Hi Captain,
Thanks for your reply. Yes – I’m aware of the MCA, including DoL and Best Interests decision making and would always make sure these things were considered when appropriate. However, I had not heard about the role of Relevant Person’s representative so thank you for that information.
You are right – the problem is more to do with being listened to but it is also about me learning to communicate in a way that does not upset my son’s PSAs.
I’m away from home at the moment so don’t have the original email I sent to the forum and can’t remember exactly what I wrote, so please forgive me if I repeat myself! The history of all this is as follows:
My son moved into his own rented home with support over 10 years ago. He lives on his own with 24/7 support. His support then was provided by a small private company commissioned by the LA. The Provider recruited the staff. The Provider was fairly ok to begin with, but then the small company got taken over by a much bigger one. Over the years both ourselves (i.e. the family) and the staff became increasingly unhappy with the Provider. Eventually we decided to ditch the Provider and get DPs. We kept on the same staff – so two have been supporting my son over 10 years, and two for about six years. We have one or two others who are a bit newer. They are all lovely people and very caring. However, over the years that the Provider employed them were largely left to their own devices and built up some practices that I was unhappy with. They had become “too comfortable”.
We decided that we would employ the staff directly and set up and Independent Living Trust to do this. There are two family members who are trustees and two family friends. Over the last year, now that we are “in control” I tried to gradually make some changes. We had put up their wages so I felt I could expect a little bit more from them.
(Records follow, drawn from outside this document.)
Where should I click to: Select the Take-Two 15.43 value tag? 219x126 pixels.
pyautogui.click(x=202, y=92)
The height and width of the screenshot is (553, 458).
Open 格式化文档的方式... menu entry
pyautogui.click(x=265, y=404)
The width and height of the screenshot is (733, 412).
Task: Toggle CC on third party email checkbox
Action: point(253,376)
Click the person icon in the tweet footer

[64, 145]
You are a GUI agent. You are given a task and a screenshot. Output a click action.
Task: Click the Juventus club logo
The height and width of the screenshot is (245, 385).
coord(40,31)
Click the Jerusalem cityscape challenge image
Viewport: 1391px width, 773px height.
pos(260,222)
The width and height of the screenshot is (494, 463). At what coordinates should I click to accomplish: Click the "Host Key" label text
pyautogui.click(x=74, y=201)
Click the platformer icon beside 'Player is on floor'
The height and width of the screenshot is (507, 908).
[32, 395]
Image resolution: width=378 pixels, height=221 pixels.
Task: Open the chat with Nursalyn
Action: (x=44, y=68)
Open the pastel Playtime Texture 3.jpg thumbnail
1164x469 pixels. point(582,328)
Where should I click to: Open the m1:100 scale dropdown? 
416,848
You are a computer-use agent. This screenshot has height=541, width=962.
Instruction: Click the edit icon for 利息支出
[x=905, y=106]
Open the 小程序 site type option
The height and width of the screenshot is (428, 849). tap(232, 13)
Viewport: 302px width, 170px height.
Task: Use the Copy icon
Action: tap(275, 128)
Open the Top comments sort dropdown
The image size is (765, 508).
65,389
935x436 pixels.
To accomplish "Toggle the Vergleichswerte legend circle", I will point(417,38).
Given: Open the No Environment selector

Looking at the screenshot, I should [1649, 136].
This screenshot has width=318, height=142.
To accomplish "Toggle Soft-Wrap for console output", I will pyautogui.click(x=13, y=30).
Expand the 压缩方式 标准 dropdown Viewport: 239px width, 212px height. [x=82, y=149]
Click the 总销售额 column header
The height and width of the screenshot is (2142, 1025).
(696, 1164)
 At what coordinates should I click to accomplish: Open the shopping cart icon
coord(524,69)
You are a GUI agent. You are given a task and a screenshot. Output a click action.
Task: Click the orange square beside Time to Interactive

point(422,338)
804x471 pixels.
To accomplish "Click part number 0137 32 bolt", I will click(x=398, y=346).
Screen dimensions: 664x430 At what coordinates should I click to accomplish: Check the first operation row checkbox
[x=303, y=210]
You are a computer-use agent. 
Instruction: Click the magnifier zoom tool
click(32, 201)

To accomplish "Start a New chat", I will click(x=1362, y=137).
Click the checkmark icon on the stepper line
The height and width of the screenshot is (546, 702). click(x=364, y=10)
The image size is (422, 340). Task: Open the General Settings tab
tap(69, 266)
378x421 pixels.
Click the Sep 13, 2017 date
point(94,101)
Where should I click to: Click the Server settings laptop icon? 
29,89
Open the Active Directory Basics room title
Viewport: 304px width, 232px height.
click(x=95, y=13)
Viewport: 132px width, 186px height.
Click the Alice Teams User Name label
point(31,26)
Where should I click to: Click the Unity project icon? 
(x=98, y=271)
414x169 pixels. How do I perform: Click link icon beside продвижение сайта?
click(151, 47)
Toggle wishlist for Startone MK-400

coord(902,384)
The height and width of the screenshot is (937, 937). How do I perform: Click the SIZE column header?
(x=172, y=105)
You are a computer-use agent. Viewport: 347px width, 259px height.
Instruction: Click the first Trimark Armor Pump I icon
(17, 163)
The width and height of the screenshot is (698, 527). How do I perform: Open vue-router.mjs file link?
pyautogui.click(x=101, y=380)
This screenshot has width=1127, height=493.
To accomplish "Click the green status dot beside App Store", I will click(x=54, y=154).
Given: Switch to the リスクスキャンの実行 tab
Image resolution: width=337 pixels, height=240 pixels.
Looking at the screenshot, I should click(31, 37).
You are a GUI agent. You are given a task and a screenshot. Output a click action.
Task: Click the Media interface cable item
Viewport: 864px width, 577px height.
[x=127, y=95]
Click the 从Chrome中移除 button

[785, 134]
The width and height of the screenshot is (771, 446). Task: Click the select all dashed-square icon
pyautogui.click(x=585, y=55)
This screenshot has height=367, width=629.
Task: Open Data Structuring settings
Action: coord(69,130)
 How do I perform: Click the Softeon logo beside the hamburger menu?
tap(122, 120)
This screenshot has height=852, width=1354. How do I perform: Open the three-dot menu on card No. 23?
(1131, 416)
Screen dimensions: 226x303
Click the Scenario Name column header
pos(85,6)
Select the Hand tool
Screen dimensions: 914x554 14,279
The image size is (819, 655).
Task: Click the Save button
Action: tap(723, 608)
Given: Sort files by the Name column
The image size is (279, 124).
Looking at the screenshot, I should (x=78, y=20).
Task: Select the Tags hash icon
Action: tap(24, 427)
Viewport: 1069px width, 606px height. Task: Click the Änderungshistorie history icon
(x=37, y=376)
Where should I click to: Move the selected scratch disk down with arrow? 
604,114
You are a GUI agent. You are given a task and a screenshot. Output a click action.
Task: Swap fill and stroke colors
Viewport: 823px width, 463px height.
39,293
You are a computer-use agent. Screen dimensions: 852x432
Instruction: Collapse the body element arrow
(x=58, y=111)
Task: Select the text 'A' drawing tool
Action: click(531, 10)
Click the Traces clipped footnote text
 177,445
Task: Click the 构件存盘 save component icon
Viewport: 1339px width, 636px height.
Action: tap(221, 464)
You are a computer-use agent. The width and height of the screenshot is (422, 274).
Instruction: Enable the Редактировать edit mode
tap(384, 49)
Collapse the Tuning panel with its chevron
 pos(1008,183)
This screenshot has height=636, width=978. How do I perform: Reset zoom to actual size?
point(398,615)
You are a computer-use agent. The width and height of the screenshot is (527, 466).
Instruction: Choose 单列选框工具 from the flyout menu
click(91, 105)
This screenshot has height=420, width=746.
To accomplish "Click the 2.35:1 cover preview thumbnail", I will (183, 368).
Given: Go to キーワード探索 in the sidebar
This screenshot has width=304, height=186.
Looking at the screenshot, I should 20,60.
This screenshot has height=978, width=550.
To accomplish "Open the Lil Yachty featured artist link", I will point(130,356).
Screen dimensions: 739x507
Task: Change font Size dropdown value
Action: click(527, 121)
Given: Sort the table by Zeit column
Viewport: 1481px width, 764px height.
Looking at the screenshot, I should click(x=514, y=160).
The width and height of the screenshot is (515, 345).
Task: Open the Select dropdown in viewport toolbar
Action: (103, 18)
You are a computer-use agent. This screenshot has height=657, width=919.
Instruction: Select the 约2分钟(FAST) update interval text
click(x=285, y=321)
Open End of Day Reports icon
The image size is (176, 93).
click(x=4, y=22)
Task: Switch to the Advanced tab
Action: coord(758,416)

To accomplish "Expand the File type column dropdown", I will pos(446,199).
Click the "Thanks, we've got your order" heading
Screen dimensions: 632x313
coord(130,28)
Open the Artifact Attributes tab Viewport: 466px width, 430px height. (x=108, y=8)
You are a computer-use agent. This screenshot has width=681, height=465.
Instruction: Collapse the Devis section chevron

I wasn’t actually introducing new ideas – I was just trying to make sure they all did things in the same way as my son needs consistency. I was also trying to make sure they didn’t over-support him. Some were doing far too much for him, and not giving him enough choice and control, in my opinion. I tried to praise them for things they were doing well, but did tell them when I saw things that I felt were not quite right. However, even though I thought I was doing this in the nicest way possible I obviously wasn’t. They all got upset and complained about me!
If you have a family member with some sort of disability or problem who has capacity it may be difficult but you can learn to sit back and let them take control of their own life. However, as you say, you can’t do this if your adult son/daughter has a severe learning disability and can only make the very simplest of choices, e.g. whether to have jam or Marmite on their bread. I’m not at all worried that my son is not being looked after well – in fact in some ways he is being looked after too well! I just feel that he is losing skills and being confused by the different ways that people do things. He is also not always getting things that he likes.
Of course, I was upset too by the fact that they all felt I was being too demanding! I apologised of course. I didn’t want to risk upsetting them any more so I just felt I had to stand back and let them get on with it for the time being. Nothing dreadful is going to happen to my son whilst I do this. When I am feeling a bit better I will hopefully be able to get more involved again, but I will have to make sure that I don’t make the same mistakes and upset them all again.
The trustees felt that part of the problem was to do with the fact that there was no-one who was actually in charge. So they have promoted one of the PAs to be the Team Leader.
I think I have difficulty knowing which things I should tackle and which things I should just accept. So I think what I need to do from now on is discuss things with I am concerned about either with the Team Leader or the trustees and let them help me decide whether my concerns need to be addressed or not.
So, as you can see, having Direct Payments which enables families to have more control can cause difficulties, especially for a parent like me. I have had to fight for everything for my son since birth, and it is difficult to change from fighting mode to encouraging mode!